The newspaper, Avisa Sør-Trøndelag, quickly apologized for its mistake, so the press complaints board (Pressens Faglige Utvalg, PFU) found no grounds that it had violated journalistic ethics. “PFU evaluates press ethics, not war history,” PFU’s leader Alf Bjarne Johnsen told the website journalisten.no on Tuesday.
Johnsen said he had told a journalist from a Polish TV station on Friday that the newspaper had made an unfortunate error and PFU’s ethical rules demand an apology at the earliest opportunity. “Sør-Trøndelag did that clearly,” Johnsen told journalisten.no, so no ethical regulations were violated and the paper was acquitted.
Either PFU’s duties have been misunderstood in Poland or the thousands of people now complaining, and even sending boycott threats to Norway’s foreign ministry, are simply not satisfied.
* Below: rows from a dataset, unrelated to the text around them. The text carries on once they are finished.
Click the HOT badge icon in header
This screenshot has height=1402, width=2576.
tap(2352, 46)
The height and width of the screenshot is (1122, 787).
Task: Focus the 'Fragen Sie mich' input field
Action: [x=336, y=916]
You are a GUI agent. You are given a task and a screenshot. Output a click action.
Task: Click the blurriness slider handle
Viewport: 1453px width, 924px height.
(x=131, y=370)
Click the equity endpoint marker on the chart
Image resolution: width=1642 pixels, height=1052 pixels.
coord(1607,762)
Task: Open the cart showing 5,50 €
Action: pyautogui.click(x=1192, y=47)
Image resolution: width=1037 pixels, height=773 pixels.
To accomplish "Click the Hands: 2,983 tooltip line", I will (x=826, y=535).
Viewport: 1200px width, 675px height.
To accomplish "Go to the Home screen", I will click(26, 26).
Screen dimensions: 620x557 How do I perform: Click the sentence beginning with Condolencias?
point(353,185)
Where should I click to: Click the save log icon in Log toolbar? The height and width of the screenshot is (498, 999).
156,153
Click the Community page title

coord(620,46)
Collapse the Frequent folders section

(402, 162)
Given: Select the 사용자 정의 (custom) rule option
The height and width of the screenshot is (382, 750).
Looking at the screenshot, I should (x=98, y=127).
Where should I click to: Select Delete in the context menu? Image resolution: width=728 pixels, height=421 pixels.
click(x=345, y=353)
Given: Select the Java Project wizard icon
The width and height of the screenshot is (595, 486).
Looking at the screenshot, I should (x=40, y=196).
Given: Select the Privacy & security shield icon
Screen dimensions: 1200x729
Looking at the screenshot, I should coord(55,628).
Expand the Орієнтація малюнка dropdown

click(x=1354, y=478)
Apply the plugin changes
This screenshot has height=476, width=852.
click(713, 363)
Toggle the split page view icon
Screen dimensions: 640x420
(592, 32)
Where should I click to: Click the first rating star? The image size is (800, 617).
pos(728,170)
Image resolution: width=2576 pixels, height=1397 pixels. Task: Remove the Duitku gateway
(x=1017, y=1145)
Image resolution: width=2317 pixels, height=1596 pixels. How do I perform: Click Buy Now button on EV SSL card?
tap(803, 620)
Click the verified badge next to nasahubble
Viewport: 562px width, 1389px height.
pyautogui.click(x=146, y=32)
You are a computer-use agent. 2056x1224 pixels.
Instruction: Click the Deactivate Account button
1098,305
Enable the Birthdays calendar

By Tuesday afternoon, the press federation’s administration reportedly had received around 12,000 angry emails, all of which were being deleted.
No one could say for sure who set off the massive email protest, which consisted of the same email being sent by thousands of different people. Journalisten.no reported that the initial complaint over the erroneous Auschwitz mention had been filed by a Polish journalist based in Norway, who maintained that the error defamed both Poland and the Polish people. The newspaper’s apology apparently was not accepted.